## [Records supplied]

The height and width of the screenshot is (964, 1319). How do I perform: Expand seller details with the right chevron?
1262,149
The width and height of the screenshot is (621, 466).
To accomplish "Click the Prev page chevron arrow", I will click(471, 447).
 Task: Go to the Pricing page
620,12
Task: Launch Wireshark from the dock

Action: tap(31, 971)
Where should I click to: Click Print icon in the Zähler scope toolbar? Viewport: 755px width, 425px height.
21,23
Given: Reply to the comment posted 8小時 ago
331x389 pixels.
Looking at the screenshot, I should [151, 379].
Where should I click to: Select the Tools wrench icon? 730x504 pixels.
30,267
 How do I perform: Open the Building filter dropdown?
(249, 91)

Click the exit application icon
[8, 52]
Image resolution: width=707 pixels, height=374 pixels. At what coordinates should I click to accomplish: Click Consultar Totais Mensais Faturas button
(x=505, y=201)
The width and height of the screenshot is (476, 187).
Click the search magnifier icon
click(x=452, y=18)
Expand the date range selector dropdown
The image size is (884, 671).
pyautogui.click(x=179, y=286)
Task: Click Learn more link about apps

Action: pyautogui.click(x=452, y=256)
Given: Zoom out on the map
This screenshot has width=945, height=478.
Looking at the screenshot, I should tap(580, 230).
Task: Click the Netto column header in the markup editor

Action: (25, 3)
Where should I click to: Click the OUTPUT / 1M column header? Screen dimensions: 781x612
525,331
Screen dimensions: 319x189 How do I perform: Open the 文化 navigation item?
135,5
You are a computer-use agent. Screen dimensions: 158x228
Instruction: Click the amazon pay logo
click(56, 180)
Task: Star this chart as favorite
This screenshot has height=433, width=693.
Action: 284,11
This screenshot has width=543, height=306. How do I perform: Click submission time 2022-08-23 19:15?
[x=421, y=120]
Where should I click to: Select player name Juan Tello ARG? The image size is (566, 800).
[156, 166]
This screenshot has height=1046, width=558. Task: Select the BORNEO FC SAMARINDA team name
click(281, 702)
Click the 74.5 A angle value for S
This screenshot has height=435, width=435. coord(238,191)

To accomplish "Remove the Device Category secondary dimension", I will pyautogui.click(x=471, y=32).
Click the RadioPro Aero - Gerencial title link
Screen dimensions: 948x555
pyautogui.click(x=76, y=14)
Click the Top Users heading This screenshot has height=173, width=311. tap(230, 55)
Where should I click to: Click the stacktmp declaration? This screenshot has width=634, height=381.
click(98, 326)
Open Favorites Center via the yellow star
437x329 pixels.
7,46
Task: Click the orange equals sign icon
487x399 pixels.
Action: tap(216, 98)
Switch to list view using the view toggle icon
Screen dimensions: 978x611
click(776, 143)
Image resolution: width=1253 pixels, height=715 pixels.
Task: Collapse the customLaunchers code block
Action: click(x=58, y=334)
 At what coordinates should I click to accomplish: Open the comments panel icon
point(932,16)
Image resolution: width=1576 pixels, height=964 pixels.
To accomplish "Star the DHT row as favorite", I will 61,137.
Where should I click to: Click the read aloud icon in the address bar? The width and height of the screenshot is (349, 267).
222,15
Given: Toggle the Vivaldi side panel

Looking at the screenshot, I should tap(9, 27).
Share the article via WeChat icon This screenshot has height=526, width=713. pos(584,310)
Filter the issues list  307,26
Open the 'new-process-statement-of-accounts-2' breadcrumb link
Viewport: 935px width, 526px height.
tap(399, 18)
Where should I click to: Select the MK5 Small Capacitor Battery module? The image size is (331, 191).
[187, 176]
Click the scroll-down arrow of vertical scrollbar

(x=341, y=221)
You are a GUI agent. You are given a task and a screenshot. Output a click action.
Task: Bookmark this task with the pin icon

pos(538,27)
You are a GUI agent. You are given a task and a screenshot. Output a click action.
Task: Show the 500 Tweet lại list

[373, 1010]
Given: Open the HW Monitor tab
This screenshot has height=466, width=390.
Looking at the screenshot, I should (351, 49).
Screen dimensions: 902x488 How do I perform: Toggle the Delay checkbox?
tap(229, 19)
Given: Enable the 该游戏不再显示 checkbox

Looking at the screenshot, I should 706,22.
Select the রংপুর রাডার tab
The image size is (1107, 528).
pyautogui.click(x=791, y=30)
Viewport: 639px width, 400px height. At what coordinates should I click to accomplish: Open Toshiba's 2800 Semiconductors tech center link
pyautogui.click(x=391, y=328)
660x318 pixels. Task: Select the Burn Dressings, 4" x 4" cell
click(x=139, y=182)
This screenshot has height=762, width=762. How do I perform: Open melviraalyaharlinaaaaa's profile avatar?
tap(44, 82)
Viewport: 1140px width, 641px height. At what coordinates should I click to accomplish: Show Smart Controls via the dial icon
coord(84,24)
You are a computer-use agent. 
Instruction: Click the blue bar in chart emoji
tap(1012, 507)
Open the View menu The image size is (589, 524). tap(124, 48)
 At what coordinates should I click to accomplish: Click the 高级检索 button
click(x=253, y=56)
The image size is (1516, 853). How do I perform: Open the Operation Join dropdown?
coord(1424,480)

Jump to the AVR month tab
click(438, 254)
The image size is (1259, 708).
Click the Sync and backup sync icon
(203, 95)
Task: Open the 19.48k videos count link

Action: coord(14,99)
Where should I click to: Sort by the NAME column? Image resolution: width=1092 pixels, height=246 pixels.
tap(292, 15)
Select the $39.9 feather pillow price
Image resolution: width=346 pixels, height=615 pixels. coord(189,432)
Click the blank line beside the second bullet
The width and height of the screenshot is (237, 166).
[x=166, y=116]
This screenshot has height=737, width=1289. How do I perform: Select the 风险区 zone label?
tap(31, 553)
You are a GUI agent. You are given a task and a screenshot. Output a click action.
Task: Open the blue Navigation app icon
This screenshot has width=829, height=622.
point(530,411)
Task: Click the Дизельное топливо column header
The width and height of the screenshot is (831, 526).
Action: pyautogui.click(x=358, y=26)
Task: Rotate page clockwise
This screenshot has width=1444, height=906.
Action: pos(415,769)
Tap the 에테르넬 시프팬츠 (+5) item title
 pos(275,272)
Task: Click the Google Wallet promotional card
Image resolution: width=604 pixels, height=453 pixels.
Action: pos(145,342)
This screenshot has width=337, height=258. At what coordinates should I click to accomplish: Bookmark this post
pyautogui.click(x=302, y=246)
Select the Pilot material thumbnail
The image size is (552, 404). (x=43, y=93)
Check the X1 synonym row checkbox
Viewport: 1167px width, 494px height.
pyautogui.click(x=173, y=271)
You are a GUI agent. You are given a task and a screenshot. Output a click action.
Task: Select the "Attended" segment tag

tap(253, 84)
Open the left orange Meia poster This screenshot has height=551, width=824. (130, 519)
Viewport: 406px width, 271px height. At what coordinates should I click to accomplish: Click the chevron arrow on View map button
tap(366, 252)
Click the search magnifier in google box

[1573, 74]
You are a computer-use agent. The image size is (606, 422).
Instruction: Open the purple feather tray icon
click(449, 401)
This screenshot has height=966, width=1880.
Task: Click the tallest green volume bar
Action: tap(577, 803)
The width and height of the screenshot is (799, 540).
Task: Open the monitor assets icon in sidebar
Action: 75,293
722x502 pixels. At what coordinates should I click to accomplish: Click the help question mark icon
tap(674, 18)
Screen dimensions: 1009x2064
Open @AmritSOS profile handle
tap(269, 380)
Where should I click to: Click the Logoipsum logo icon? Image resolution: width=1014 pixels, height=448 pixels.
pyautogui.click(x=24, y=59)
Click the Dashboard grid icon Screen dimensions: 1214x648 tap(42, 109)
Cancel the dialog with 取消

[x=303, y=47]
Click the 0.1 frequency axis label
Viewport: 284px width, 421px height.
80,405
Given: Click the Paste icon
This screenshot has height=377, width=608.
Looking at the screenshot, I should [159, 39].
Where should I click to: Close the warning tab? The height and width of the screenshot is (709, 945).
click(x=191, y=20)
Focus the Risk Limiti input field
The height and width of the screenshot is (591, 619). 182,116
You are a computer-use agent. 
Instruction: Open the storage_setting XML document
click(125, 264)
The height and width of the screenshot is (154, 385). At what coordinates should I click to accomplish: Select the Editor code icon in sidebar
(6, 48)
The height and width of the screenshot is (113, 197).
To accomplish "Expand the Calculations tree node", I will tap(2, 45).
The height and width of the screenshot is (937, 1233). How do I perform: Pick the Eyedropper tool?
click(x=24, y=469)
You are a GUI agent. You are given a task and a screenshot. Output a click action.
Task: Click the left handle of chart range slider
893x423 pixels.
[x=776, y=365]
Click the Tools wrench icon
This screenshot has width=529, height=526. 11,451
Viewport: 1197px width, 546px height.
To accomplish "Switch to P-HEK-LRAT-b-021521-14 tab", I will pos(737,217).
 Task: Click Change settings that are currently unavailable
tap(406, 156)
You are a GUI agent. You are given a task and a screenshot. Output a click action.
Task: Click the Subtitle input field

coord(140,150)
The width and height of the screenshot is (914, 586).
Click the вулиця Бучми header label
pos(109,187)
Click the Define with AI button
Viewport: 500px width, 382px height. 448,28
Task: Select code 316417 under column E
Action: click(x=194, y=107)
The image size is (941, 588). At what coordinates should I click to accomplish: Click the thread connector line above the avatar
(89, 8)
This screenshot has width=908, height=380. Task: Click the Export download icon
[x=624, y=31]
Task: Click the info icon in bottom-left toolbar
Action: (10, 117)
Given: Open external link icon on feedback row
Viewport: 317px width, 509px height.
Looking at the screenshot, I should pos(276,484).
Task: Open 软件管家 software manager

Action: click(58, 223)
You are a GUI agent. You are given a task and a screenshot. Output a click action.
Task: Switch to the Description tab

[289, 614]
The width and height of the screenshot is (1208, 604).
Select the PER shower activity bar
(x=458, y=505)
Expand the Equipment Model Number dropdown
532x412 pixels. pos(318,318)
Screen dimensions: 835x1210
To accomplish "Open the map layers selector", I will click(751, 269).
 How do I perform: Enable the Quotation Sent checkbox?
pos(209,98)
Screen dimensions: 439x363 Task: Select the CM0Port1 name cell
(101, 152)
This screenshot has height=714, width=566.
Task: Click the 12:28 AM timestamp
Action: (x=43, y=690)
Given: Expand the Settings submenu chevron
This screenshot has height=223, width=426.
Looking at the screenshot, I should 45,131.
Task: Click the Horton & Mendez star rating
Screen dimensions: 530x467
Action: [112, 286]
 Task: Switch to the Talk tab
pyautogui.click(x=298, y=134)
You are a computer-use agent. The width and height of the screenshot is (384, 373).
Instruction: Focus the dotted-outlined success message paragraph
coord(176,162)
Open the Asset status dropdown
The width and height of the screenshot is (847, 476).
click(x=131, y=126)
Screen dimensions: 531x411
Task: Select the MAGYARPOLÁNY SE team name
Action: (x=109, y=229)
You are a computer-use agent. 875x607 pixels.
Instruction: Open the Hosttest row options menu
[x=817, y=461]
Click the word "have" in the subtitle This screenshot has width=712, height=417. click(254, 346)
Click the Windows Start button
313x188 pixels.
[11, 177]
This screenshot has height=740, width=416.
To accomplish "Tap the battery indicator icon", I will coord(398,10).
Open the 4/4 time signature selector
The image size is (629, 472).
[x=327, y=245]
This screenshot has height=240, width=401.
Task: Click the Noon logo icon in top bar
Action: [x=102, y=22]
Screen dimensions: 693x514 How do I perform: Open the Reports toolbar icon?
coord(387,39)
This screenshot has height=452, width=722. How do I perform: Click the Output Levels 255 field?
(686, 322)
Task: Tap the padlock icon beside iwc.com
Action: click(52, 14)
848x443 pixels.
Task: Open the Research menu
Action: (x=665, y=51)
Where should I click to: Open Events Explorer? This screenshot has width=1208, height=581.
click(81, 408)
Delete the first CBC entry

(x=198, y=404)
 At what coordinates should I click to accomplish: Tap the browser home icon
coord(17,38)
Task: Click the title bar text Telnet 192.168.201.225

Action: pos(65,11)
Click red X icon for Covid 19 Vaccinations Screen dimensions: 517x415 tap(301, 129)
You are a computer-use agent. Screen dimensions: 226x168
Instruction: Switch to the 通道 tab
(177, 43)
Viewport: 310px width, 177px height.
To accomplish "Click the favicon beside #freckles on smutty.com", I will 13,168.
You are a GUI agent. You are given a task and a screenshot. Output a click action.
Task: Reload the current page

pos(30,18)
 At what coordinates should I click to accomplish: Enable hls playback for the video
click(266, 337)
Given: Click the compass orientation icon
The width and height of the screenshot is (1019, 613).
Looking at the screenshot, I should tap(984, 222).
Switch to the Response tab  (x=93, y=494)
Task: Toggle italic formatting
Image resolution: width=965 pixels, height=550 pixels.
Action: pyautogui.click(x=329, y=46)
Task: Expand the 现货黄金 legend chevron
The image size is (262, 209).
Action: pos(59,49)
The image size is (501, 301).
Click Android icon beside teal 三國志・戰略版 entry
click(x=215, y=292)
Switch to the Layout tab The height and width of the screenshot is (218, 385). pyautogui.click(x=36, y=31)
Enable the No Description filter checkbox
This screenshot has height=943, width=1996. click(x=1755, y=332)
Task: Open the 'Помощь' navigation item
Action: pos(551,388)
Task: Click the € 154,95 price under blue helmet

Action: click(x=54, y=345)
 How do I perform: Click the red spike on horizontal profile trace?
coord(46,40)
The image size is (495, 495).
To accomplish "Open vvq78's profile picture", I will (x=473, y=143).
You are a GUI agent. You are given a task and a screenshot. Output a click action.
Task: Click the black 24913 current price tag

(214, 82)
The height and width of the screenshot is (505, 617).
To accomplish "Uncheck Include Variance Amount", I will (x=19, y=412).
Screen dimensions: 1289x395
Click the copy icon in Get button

## [Task prompt]
Retype the rows above from the line with "Task: Click Learn more link about apps" up to and including the line with "I will 61,137.", matching each line precisely.

## [Completed exercise]
Task: Click Learn more link about apps

Action: pyautogui.click(x=452, y=256)
Given: Zoom out on the map
This screenshot has width=945, height=478.
Looking at the screenshot, I should tap(580, 230).
Task: Click the Netto column header in the markup editor

Action: (25, 3)
Where should I click to: Click the OUTPUT / 1M column header? Screen dimensions: 781x612
525,331
Screen dimensions: 319x189 How do I perform: Open the 文化 navigation item?
135,5
You are a computer-use agent. Screen dimensions: 158x228
Instruction: Click the amazon pay logo
click(56, 180)
Task: Star this chart as favorite
This screenshot has height=433, width=693.
Action: 284,11
This screenshot has width=543, height=306. How do I perform: Click submission time 2022-08-23 19:15?
[x=421, y=120]
Where should I click to: Select player name Juan Tello ARG? The image size is (566, 800).
[156, 166]
This screenshot has height=1046, width=558. Task: Select the BORNEO FC SAMARINDA team name
click(281, 702)
Click the 74.5 A angle value for S
This screenshot has height=435, width=435. coord(238,191)

To accomplish "Remove the Device Category secondary dimension", I will pyautogui.click(x=471, y=32).
Click the RadioPro Aero - Gerencial title link
Screen dimensions: 948x555
pyautogui.click(x=76, y=14)
Click the Top Users heading This screenshot has height=173, width=311. tap(230, 55)
Where should I click to: Click the stacktmp declaration? This screenshot has width=634, height=381.
click(98, 326)
Open Favorites Center via the yellow star
437x329 pixels.
7,46
Task: Click the orange equals sign icon
487x399 pixels.
Action: tap(216, 98)
Switch to list view using the view toggle icon
Screen dimensions: 978x611
click(776, 143)
Image resolution: width=1253 pixels, height=715 pixels.
Task: Collapse the customLaunchers code block
Action: click(x=58, y=334)
 At what coordinates should I click to accomplish: Open the comments panel icon
point(932,16)
Image resolution: width=1576 pixels, height=964 pixels.
To accomplish "Star the DHT row as favorite", I will 61,137.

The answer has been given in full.